However, it is still difficult to isolate all soil fungi due to the limitations in available culture methods. The soil dilution plate method is a relatively reliable and widely employed approach by which to characterize the communities of culturable soil fungi (West and Jones 2000; Cabello and Arambarri 2002; Grishkan et al. 2006, 2009; Nesci et al. 2006; Pan et al. 2009; Wang et al. 2010; Arenz et al. 2011; Arenz and Blanchette 2011). Traditional fungal identification is mainly based on morphological criteria. However, some fungi do not form spores or fruiting body when cultured on/in an artificial substrate (Lim et al. 2005), causing great difficulties for identification purposes. Developments in biotechnology have resulted in new and improved methods for identifying fungi, including; these include the use of the internal transcribed spacer (ITS) of the rDNA operon, beta-tubulin gene and translation elongation factor 1 alpha gene (Alves et al. 2008; Phillips et al. 2008; Tanaka et al. 2009). The ITS region is widely used for identifying fungi and is regarded as the most powerful and reliable tool for the accurate identification of fungi (Henry et al. 2000; Anderson et al. 2003; Anderson and Parkin 2007; Ortega et al. 2008; Wang et al. 2008). However, nucleotide databases do not cover all fungal taxa, especially when the fungal sequences show only low similarity with sequences in nucleotide databases, thereby hampering the application of molecular identification techniques (Lim et al. 2005). It would therefore appear that the use of morphological characteristics coupled with molecular analysis can provide a more accurate identification of fungi.

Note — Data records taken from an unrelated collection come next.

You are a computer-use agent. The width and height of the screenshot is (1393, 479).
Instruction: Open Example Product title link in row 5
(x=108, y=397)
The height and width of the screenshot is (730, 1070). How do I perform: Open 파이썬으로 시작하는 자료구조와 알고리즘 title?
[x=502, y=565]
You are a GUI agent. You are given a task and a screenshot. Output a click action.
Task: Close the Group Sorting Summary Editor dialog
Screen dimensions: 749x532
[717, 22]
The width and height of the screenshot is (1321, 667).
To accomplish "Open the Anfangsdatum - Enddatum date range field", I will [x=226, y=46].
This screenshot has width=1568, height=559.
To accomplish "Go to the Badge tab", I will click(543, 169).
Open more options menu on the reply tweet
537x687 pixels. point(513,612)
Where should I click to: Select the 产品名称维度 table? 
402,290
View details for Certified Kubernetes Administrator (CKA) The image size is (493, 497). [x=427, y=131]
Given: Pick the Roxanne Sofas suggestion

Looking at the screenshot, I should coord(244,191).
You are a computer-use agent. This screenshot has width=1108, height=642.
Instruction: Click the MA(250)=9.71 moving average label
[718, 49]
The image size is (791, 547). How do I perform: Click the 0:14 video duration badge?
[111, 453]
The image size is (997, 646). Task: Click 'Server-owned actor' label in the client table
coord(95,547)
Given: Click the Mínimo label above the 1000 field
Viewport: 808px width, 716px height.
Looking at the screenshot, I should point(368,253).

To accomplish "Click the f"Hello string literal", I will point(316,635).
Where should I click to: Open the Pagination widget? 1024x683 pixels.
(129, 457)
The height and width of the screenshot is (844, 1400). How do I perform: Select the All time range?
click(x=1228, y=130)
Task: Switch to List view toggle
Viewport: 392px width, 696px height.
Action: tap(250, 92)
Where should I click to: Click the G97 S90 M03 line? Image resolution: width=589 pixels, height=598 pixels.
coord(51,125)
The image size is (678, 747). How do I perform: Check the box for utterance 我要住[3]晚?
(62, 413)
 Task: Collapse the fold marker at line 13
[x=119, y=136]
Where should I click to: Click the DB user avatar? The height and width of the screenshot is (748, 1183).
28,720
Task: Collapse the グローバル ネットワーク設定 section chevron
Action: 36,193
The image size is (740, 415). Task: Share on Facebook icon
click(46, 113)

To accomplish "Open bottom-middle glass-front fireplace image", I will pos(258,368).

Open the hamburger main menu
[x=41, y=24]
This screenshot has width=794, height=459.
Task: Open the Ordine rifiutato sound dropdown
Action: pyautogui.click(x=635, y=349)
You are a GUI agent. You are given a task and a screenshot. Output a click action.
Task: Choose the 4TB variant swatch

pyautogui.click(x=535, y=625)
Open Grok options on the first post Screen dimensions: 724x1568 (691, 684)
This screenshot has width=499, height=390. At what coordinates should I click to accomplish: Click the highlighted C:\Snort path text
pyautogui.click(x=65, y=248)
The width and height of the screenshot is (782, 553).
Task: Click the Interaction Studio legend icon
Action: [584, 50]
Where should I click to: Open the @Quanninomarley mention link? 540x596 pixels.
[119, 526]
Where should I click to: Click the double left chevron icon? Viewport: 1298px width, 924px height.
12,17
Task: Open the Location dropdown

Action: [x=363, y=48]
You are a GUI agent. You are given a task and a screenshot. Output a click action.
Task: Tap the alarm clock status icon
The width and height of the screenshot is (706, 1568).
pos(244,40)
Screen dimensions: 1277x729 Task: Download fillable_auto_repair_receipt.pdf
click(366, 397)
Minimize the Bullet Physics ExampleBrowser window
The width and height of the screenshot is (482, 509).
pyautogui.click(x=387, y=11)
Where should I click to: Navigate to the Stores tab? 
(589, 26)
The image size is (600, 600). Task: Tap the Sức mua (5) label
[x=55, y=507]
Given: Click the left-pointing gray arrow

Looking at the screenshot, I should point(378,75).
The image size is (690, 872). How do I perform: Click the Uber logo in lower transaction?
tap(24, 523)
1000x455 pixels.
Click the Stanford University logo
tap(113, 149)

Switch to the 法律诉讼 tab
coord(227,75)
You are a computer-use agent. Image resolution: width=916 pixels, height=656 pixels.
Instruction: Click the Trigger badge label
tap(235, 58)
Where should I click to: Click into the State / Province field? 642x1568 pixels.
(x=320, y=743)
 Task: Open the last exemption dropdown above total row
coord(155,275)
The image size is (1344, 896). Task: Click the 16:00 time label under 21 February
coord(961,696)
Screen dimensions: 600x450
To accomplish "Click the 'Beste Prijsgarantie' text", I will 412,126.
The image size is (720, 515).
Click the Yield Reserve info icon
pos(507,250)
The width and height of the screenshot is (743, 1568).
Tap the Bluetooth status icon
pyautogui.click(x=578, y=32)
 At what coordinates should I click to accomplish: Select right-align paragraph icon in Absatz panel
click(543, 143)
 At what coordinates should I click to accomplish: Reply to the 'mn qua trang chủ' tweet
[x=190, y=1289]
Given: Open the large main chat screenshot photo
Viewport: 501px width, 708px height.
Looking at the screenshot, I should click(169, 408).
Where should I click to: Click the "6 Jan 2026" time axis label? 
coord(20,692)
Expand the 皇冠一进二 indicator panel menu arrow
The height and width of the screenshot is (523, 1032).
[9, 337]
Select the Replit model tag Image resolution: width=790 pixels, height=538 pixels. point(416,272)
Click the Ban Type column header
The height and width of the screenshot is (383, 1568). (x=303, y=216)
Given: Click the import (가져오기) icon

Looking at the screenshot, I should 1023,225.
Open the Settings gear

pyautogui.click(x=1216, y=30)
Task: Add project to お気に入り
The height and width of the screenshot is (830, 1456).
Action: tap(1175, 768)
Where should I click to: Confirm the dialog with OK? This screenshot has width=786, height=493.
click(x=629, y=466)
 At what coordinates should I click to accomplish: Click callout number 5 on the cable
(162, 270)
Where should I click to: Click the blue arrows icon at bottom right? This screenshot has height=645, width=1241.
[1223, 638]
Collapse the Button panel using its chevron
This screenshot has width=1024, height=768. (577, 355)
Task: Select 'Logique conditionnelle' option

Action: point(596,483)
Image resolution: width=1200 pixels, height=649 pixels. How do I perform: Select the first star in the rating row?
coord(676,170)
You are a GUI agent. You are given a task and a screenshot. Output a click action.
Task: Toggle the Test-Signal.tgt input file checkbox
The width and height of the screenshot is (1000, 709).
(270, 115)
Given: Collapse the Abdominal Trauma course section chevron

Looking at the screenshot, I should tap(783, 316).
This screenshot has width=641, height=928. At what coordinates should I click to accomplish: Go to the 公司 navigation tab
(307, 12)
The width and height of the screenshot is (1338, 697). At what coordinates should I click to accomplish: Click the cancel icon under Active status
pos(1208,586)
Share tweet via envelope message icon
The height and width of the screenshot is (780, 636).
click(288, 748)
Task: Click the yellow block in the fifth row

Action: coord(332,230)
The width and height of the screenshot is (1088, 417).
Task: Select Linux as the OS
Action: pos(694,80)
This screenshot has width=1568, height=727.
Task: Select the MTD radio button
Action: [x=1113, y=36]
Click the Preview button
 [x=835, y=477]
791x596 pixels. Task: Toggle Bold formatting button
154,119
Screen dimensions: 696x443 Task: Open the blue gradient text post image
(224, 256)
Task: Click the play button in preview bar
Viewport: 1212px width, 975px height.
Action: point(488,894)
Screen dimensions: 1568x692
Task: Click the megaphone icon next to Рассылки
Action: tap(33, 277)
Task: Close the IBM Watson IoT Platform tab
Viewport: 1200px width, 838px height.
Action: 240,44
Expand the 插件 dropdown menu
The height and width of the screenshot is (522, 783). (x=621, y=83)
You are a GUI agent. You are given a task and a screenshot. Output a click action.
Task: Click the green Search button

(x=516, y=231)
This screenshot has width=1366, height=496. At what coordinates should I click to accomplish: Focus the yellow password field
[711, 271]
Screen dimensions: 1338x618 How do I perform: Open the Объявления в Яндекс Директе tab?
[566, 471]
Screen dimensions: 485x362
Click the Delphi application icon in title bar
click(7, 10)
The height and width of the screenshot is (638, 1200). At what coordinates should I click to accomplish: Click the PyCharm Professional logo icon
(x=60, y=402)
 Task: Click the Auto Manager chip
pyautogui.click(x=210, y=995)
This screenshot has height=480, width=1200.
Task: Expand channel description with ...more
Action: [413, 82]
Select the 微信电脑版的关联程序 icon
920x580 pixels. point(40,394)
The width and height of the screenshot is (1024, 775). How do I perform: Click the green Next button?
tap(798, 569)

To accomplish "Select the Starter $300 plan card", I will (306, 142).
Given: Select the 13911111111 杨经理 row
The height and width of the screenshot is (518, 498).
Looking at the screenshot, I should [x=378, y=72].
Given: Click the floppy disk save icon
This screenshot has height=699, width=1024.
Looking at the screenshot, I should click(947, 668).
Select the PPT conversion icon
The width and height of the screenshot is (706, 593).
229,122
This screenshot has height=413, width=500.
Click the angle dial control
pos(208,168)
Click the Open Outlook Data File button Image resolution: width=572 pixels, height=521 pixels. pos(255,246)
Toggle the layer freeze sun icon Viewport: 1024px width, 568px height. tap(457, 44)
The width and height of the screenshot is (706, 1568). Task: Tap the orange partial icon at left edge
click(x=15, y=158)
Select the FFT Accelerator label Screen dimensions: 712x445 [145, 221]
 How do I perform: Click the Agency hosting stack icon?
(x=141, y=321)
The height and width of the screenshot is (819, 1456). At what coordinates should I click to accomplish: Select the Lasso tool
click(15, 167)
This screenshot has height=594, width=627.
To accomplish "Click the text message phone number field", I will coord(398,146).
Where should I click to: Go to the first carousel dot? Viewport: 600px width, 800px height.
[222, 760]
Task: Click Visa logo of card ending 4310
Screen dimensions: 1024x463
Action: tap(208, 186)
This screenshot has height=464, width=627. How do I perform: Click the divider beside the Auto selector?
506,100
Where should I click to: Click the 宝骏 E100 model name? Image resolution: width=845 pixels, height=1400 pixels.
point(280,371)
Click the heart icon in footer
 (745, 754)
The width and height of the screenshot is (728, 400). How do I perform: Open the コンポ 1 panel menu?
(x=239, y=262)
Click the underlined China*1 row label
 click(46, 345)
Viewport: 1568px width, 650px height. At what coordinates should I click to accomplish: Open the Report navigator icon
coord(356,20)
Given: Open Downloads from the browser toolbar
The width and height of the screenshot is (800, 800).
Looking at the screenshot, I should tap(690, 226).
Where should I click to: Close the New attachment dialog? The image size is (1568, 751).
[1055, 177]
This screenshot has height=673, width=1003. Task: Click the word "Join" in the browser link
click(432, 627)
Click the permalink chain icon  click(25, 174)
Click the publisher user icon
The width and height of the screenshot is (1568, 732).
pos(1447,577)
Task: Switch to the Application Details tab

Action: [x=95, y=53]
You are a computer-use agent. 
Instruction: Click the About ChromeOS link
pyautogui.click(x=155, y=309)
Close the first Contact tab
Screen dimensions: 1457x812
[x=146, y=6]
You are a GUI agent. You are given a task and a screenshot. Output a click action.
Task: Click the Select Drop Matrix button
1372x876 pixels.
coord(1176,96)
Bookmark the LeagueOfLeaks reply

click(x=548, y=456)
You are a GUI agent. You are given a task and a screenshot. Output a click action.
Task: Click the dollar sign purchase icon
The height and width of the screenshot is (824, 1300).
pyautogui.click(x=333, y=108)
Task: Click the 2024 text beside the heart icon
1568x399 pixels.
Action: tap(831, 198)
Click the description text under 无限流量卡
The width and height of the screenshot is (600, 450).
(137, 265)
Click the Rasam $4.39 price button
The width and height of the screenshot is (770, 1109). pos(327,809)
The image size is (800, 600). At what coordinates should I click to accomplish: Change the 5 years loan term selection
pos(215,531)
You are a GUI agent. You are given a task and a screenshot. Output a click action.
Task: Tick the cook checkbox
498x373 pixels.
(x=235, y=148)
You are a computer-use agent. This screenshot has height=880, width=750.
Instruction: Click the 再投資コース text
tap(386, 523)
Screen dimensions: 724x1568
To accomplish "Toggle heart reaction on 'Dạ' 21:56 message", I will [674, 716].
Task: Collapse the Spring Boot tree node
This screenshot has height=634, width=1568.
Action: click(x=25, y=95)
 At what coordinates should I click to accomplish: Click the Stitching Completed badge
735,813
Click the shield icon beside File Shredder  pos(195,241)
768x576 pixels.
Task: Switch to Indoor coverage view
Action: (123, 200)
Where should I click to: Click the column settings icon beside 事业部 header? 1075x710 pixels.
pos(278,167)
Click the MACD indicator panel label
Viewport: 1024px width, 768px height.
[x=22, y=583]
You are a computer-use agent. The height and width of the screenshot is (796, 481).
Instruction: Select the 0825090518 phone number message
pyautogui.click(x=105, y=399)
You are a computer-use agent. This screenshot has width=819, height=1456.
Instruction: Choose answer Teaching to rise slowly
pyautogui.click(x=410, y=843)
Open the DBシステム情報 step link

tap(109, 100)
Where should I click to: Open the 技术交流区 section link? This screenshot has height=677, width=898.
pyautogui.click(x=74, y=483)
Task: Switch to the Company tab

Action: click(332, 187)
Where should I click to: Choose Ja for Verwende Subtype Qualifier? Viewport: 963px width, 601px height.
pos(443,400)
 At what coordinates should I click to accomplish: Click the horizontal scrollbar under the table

The Jiuzhaigou Nature Reserve, Baihe Nature Reserve and Wujiao Nature Reserve are located in Jiuzhaigou County, at the southern edge of Sichuan Basin and the Qinghai-Tibet Plateau transition zone, China. Newly explored and unexplored habitats are important potential sites for discovering new fungal species (Hawksworth and Rossman 1997), and the soil fungal diversity in this region is noteworthy. Given that this area is characterized by its geographical location and low human disturbance, we have investigated the diversity of culturable soil fungi in the three nature reserves.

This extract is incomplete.